Astronomers using the Hubble Space Telescope to look for potential rings around dwarf planet Pluto have instead uncovered a fourth moon orbiting the distant icy world.
The moon, currently assigned the temporary name P4, is the smallest of Pluto’s satellites – astronomers estimate that its diameter is between 13 and 34 kilometres. The largest moon Charon is 1,043km wide and Nix and Hydra are in the range of 32-113 kilometres. P4 is located between the orbits of Nix and Hydra.

Two images, taken about a week apart by NASA’s Hubble Space Telescope, show Pluto’s four moons, including the newly discovered member P4. Image: NASA, ESA, and M. Showalter (SETI Institute).
“I find it remarkable that Hubble’s cameras enabled us to see such a tiny object so clearly from a distance of more than 5 billion kilometres,” says Mark Showalter of the SETI Institute, who led this Hubble observing program. The moon was first identified in a Wide Field Camera 3 image taken on 28 June, and confirmed in follow-up images snapped on 3 and 18 July. The new images had much longer exposure times than those previously taken of Pluto’s neighbourhood, which is why P4 has been overlooked until now.
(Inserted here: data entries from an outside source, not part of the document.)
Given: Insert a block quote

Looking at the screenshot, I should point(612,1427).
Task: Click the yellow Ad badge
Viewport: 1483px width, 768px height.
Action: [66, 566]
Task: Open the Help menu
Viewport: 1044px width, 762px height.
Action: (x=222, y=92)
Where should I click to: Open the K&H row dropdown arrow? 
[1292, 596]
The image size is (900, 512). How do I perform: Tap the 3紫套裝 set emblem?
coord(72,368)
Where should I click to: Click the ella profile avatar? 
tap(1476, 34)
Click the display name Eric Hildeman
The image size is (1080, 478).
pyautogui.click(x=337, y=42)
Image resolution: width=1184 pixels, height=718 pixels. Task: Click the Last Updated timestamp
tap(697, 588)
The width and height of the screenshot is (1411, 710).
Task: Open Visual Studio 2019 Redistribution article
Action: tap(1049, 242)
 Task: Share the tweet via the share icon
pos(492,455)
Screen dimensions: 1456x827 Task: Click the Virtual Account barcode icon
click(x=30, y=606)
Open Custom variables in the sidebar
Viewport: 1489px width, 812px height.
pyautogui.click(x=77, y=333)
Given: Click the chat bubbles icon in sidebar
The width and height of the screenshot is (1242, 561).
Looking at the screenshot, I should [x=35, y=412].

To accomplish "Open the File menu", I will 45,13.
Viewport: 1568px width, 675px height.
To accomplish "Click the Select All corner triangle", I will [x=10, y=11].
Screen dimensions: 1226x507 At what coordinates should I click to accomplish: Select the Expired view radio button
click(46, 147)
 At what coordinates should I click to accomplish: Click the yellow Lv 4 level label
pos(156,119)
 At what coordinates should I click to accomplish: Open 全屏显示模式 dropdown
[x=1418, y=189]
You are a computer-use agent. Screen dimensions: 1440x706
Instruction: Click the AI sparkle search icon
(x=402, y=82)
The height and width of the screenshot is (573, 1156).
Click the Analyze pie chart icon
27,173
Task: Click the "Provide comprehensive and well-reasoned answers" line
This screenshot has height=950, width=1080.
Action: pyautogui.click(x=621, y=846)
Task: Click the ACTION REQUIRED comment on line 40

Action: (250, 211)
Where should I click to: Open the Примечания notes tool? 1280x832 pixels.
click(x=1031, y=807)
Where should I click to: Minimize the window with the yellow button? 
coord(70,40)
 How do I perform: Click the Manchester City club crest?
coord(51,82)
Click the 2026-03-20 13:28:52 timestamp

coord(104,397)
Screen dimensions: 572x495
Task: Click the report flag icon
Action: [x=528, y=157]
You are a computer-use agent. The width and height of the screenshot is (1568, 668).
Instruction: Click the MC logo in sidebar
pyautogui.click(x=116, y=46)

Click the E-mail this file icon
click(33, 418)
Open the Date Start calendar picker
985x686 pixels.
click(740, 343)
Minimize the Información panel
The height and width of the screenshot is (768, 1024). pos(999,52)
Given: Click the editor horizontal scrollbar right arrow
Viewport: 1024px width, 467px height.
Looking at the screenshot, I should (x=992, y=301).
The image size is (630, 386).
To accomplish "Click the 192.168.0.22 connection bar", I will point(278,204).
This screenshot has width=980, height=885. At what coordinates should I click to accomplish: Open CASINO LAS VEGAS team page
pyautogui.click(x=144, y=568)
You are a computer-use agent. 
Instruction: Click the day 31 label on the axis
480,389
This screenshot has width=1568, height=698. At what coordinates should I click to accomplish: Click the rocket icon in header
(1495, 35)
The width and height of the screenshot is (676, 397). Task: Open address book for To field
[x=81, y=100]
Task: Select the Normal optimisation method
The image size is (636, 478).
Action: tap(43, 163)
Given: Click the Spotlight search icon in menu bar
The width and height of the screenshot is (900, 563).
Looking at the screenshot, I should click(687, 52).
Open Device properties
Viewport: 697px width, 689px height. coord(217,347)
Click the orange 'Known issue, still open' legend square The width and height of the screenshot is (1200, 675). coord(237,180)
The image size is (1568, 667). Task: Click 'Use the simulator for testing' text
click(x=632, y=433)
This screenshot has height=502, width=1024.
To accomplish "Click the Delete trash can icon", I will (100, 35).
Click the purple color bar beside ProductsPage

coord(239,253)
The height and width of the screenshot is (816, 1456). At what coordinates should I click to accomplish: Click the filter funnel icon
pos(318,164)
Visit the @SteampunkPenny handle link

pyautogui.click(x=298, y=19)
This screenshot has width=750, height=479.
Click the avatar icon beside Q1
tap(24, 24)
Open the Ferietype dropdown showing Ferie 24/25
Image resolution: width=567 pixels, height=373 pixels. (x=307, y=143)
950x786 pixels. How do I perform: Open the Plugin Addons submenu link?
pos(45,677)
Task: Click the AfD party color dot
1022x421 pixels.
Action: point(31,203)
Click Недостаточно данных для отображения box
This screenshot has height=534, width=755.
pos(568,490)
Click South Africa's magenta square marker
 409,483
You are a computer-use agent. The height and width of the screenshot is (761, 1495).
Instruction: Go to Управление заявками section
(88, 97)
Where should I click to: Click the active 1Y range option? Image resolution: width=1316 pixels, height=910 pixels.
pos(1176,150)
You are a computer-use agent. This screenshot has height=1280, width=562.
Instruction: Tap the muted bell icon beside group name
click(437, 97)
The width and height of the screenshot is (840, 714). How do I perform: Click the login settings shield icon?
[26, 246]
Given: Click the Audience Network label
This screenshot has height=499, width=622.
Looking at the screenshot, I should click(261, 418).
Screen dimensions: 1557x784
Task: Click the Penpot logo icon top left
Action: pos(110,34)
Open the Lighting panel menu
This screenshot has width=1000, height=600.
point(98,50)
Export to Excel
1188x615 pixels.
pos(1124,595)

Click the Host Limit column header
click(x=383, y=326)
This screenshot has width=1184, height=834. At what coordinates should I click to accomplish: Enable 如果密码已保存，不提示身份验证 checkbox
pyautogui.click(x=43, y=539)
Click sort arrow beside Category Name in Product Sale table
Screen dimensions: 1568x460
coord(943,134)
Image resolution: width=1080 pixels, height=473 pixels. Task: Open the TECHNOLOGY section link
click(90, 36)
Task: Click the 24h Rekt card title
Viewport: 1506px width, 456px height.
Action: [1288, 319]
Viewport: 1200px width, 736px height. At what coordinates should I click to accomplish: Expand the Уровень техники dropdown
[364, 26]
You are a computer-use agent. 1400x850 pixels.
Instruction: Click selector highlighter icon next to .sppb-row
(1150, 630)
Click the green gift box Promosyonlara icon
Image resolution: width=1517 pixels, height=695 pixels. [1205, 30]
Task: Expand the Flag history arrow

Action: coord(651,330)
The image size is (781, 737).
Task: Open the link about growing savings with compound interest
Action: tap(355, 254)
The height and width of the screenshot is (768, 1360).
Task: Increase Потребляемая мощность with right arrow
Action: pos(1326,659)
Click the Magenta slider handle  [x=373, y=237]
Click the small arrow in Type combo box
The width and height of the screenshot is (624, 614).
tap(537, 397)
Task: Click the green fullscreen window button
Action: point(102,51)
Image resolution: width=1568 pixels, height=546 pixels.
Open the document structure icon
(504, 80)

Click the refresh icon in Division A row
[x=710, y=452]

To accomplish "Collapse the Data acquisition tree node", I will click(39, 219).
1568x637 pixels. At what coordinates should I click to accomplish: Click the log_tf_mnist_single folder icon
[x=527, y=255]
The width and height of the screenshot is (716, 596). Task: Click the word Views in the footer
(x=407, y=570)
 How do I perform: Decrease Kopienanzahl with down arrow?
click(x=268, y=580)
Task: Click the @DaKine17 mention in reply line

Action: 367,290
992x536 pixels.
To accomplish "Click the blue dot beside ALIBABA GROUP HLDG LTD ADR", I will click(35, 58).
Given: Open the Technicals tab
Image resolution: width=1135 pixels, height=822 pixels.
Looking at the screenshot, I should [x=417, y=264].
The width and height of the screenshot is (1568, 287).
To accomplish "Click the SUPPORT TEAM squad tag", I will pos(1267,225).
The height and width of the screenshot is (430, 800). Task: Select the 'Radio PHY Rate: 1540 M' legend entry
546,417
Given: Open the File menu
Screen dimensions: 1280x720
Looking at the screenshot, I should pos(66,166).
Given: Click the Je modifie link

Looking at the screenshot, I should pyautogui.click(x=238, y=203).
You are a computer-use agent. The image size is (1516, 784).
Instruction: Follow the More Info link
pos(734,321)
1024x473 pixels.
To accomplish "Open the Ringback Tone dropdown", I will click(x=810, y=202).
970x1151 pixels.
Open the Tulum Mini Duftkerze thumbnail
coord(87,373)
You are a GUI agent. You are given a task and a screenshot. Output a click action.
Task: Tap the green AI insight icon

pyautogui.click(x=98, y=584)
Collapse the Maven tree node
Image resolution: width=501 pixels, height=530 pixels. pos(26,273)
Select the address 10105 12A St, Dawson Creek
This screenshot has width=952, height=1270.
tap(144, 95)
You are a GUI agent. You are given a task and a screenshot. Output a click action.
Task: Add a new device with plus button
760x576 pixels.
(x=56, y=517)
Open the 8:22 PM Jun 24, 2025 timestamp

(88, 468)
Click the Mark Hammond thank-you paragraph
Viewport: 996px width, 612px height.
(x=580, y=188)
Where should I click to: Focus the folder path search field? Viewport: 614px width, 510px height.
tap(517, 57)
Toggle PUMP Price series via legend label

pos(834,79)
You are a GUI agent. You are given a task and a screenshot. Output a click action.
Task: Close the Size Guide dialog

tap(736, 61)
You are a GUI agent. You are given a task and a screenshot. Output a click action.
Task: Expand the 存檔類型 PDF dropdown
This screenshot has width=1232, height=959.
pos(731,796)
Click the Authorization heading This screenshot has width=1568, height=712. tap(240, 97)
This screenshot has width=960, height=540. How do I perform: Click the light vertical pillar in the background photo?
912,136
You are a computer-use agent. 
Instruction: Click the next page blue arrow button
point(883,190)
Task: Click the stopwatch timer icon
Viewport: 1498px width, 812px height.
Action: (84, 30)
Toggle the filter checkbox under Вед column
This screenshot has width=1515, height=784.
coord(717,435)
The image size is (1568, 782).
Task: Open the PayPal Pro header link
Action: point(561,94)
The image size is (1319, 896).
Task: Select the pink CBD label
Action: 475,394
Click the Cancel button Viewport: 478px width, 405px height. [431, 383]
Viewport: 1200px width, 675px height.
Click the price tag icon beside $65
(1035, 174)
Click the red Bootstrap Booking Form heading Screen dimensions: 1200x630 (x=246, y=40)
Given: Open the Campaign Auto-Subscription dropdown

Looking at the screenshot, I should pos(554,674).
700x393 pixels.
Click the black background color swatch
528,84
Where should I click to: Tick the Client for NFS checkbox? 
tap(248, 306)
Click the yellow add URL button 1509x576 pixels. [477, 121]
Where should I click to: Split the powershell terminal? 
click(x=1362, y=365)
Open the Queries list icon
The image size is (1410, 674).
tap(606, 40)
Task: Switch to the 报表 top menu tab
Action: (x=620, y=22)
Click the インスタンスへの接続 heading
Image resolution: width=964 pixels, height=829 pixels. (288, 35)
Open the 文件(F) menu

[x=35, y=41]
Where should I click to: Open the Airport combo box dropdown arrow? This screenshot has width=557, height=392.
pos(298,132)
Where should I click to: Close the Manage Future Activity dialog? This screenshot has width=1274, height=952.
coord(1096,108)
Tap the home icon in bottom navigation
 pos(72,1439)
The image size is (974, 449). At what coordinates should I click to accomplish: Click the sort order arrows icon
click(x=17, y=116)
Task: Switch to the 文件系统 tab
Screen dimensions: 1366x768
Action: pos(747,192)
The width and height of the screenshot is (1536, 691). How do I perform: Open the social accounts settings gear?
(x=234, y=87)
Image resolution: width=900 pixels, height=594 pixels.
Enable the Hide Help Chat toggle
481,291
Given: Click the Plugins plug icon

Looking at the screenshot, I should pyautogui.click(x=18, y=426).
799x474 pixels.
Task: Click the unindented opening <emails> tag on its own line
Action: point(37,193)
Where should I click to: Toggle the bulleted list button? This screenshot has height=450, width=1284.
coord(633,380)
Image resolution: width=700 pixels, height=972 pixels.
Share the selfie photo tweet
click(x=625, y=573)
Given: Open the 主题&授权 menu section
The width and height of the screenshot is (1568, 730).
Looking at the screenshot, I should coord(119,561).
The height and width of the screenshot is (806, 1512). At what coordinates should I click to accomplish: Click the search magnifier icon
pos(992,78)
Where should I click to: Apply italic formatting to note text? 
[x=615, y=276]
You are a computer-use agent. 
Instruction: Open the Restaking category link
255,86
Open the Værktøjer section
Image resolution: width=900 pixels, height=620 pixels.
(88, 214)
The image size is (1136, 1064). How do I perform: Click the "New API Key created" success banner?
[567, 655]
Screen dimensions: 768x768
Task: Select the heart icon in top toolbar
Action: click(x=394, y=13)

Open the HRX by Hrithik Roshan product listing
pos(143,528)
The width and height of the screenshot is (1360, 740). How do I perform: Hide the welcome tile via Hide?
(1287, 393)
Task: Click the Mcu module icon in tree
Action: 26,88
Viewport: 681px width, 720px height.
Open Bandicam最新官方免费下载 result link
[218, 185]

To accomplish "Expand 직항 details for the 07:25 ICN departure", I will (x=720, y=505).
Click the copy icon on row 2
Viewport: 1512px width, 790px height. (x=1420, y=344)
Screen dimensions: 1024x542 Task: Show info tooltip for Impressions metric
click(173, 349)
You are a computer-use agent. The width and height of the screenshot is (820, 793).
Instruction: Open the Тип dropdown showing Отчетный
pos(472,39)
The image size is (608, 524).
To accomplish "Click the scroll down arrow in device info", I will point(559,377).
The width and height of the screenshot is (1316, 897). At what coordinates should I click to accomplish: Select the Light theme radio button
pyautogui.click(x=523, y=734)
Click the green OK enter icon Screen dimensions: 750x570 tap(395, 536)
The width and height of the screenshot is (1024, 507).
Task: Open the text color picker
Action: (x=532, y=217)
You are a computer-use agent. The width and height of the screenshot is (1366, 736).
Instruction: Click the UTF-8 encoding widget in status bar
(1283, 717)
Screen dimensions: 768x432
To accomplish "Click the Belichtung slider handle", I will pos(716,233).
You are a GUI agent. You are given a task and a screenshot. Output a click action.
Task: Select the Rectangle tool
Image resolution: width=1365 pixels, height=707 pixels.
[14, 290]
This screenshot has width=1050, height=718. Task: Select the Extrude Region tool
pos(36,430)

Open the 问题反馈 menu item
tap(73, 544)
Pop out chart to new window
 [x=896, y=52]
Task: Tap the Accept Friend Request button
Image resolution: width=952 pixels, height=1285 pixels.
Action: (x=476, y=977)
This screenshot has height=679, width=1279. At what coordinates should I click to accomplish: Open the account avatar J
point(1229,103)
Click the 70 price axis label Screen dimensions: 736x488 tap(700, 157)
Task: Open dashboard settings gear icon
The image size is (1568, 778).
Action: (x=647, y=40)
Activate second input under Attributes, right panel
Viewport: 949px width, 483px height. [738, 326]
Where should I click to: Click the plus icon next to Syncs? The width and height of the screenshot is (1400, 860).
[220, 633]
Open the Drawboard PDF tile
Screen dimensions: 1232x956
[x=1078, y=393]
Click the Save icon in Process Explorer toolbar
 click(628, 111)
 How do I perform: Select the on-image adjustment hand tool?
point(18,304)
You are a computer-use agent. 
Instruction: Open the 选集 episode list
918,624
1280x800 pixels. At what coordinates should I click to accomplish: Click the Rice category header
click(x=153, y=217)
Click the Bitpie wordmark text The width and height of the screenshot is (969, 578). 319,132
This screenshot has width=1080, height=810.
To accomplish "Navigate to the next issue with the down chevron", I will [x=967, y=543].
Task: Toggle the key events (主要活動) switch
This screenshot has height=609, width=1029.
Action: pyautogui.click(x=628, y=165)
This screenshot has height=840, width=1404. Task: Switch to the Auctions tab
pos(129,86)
The hunt for rings around Pluto stems from the idea that material blasted off Pluto’s moons by micrometeorite impacts may go into orbit around the planet. So far no evidence for the proposed ring has been identified, but the Hubble observations will continue to prime the New Horizons spacecraft for when it encounters the outer Solar System dwarf planets in 2015 for close-up investigation.